>>>>>

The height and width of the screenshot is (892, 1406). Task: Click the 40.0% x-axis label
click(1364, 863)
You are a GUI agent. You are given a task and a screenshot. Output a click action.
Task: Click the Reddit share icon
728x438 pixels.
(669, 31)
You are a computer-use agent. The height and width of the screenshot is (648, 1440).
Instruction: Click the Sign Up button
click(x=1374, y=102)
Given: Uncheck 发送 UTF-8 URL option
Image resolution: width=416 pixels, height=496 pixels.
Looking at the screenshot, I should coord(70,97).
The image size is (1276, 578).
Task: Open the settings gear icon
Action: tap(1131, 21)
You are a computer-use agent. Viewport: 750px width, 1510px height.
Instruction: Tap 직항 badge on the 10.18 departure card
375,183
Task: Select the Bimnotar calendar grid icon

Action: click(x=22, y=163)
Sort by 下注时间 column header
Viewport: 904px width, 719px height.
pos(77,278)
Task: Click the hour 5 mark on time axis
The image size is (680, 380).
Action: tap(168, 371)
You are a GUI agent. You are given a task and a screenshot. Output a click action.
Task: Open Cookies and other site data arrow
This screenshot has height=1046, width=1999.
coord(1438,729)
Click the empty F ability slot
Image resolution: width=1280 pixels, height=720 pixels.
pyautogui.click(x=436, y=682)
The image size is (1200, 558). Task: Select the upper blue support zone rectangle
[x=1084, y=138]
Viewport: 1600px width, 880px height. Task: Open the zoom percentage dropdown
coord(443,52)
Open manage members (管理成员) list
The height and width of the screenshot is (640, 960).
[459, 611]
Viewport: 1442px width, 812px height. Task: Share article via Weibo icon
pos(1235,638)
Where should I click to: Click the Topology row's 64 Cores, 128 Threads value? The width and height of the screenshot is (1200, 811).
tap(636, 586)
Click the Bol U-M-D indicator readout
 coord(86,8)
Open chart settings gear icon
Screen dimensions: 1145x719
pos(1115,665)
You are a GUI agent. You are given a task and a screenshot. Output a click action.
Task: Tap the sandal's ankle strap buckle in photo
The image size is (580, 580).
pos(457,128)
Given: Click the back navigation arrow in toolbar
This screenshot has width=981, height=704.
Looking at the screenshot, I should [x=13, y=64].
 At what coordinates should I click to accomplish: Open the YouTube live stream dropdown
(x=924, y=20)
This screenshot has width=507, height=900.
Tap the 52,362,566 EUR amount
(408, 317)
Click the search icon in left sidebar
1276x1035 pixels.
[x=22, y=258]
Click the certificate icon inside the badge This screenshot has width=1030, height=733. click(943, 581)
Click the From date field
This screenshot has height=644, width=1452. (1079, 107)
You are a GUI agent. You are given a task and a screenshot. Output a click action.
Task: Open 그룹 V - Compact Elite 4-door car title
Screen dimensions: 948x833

<<<<<

ASSIGNMENT: Give back all the material, with each line exactly as it stands.

RESPONSE:
The height and width of the screenshot is (892, 1406). Task: Click the 40.0% x-axis label
click(1364, 863)
You are a GUI agent. You are given a task and a screenshot. Output a click action.
Task: Click the Reddit share icon
728x438 pixels.
(669, 31)
You are a computer-use agent. The height and width of the screenshot is (648, 1440).
Instruction: Click the Sign Up button
click(x=1374, y=102)
Given: Uncheck 发送 UTF-8 URL option
Image resolution: width=416 pixels, height=496 pixels.
Looking at the screenshot, I should coord(70,97).
The image size is (1276, 578).
Task: Open the settings gear icon
Action: tap(1131, 21)
You are a computer-use agent. Viewport: 750px width, 1510px height.
Instruction: Tap 직항 badge on the 10.18 departure card
375,183
Task: Select the Bimnotar calendar grid icon

Action: click(x=22, y=163)
Sort by 下注时间 column header
Viewport: 904px width, 719px height.
pos(77,278)
Task: Click the hour 5 mark on time axis
The image size is (680, 380).
Action: tap(168, 371)
You are a GUI agent. You are given a task and a screenshot. Output a click action.
Task: Open Cookies and other site data arrow
This screenshot has height=1046, width=1999.
coord(1438,729)
Click the empty F ability slot
Image resolution: width=1280 pixels, height=720 pixels.
pyautogui.click(x=436, y=682)
The image size is (1200, 558). Task: Select the upper blue support zone rectangle
[x=1084, y=138]
Viewport: 1600px width, 880px height. Task: Open the zoom percentage dropdown
coord(443,52)
Open manage members (管理成员) list
The height and width of the screenshot is (640, 960).
[459, 611]
Viewport: 1442px width, 812px height. Task: Share article via Weibo icon
pos(1235,638)
Where should I click to: Click the Topology row's 64 Cores, 128 Threads value? The width and height of the screenshot is (1200, 811).
tap(636, 586)
Click the Bol U-M-D indicator readout
 coord(86,8)
Open chart settings gear icon
Screen dimensions: 1145x719
pos(1115,665)
You are a GUI agent. You are given a task and a screenshot. Output a click action.
Task: Tap the sandal's ankle strap buckle in photo
The image size is (580, 580).
pos(457,128)
Given: Click the back navigation arrow in toolbar
This screenshot has width=981, height=704.
Looking at the screenshot, I should [x=13, y=64].
 At what coordinates should I click to accomplish: Open the YouTube live stream dropdown
(x=924, y=20)
This screenshot has width=507, height=900.
Tap the 52,362,566 EUR amount
(408, 317)
Click the search icon in left sidebar
1276x1035 pixels.
[x=22, y=258]
Click the certificate icon inside the badge This screenshot has width=1030, height=733. click(943, 581)
Click the From date field
This screenshot has height=644, width=1452. (1079, 107)
You are a GUI agent. You are given a task and a screenshot. Output a click action.
Task: Open 그룹 V - Compact Elite 4-door car title
Screen dimensions: 948x833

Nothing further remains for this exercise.